Other South Africa-based lenders are also busy expanding their presence across the continent.
Bigger rival Standard Bank has businesses in 18 African countries and Barclays Africa, formerly known as Absa, in August took up eight operations that were held by its British parent.
Nedbank, fourth of the so-called "Big Four" lenders, is also expected to exercise its right to take up a 20 percent stake in pan-African lender Ecobank from as early as November 2013.
FirstRand's deal to purchase Merchant Bank Ghana that would have given it a footprint in the oil-producing country fell through in July. But the bank still managed to grow its exposure in the west African country to 2.3 billion rand.
"They still have a stated African strategy, but it's taking longer to play out," said Louis Chetty, a banks analyst at asset manager Momentum. "Building an African strategy is always going to be difficult and they are taking a measured approach."
In Nigeria, where the lender is one of a syndicate of banks picked to provide Dangote Industries with $3.3 billion for a new plant and where authorities have relaxed regulations covering its merchant banking licence, Nxasana said FirstRand would be launching its FNB Commercial brand.
It has in the past shown interest in acquiring one of three Nigerian nationalised banks that are up for sale.
FirstRand has also been on a growth spurt at home, where its retail arm, FNB, added 1.1 million accounts over the year after a marketing plan targeting competitors' customers.
FNB's earnings grew 20 percent while Rand Merchant Bank, the corporate and investment banking arm, increased by 23 percent - boosting group earnings by an expected 20 percent, propelled by loan income and earnings from fees and commissions.
FirstRand said diluted normalised earnings per share, which exclude certain one-time items, came in at 271.8 cents in the year to end-June against 225.8 cents a year earlier.

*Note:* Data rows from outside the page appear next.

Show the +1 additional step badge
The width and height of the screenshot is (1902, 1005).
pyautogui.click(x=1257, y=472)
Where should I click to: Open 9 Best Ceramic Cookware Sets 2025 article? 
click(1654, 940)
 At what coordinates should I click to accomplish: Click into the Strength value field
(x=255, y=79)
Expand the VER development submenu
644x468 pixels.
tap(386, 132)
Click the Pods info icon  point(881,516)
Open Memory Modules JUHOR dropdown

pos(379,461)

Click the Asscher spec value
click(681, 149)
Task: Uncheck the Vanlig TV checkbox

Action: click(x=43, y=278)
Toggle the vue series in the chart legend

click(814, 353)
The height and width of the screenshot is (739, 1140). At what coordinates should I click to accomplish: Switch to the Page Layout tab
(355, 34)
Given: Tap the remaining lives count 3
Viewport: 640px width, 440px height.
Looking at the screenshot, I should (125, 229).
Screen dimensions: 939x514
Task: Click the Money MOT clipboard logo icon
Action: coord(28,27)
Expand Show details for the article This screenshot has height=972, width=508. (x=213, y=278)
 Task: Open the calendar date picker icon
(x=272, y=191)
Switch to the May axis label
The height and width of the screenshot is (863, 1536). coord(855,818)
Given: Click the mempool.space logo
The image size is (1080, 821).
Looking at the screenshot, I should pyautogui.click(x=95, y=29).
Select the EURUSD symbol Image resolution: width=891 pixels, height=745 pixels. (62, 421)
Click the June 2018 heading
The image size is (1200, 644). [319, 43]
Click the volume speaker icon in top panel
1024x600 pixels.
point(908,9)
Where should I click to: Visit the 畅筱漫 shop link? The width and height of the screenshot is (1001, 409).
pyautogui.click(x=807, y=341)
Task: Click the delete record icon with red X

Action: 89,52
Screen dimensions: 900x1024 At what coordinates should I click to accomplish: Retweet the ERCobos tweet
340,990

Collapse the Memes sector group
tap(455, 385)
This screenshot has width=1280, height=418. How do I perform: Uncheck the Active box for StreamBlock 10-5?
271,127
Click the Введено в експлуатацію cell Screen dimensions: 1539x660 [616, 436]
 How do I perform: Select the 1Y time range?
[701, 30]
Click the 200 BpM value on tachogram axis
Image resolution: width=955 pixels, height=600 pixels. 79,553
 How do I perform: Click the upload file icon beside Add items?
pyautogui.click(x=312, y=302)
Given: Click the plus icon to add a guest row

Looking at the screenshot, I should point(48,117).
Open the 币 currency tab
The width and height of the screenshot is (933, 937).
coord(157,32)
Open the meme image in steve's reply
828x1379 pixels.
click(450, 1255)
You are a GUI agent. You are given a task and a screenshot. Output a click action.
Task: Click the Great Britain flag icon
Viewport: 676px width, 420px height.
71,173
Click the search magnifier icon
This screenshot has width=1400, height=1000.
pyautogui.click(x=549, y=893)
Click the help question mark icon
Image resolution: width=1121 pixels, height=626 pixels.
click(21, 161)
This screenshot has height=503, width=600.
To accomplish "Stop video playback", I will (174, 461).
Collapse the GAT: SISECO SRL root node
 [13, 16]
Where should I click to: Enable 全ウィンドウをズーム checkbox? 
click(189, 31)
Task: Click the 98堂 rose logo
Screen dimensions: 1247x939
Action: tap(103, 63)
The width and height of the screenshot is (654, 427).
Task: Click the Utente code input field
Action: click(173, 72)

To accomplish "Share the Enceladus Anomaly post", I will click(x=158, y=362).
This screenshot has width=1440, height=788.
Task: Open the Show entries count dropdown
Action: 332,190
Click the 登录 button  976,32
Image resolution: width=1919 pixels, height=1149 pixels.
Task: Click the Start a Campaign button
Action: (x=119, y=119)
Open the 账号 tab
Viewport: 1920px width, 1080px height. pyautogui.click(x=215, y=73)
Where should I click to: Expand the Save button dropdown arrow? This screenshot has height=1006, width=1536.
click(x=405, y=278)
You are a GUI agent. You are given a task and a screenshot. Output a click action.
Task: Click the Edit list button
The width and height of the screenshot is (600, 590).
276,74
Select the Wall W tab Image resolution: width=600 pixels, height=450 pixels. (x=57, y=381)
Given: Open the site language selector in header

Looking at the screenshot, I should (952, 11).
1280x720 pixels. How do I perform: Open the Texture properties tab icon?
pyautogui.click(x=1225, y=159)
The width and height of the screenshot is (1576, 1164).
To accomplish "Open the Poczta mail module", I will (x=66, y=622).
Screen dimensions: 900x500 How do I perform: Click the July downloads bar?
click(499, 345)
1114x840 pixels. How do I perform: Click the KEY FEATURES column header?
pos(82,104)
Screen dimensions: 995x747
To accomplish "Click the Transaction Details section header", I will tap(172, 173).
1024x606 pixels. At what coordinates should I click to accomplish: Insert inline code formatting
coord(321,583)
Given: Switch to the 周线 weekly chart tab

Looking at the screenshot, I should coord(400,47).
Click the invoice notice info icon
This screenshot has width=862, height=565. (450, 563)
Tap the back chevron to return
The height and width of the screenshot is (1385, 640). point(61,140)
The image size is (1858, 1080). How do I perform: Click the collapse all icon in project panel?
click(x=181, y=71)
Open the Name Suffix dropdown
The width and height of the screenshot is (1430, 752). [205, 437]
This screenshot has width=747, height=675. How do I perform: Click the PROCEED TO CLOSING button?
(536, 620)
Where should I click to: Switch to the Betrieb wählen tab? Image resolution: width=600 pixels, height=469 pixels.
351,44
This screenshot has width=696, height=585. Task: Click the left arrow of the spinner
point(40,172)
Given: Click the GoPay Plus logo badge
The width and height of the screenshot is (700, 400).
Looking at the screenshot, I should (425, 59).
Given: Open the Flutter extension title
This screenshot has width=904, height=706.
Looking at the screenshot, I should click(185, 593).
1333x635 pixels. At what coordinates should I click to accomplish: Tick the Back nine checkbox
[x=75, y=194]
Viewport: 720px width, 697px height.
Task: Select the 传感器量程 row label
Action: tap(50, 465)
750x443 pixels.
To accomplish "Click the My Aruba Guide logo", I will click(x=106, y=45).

Net interest income climbed 13 percent to 24.7 billion rand, while impairments fell 5 percent to 4.8 billion.
After several years of increased lending to low-income borrowers, South African banks are taking a more measured approach to unsecured loans - high-interest loans that are not backed by collateral.
Nxasana said the bank was creating more provisions and pushing for better loan collections.
"Given the tough economic environment ... we've created credit overlay provisions in anticipation of a deteriorating economic environment," he told Reuters.
The central bank has said levels of unsecured credit - at slightly above a tenth of total banking assets - are unlikely to cause much harm to the wider South African financial system.
FirstRand shares had gained 1.7 percent by 1133 GMT, bringing total gains so far this year to 2.7 percent, while the banking index is down 2.6 percent.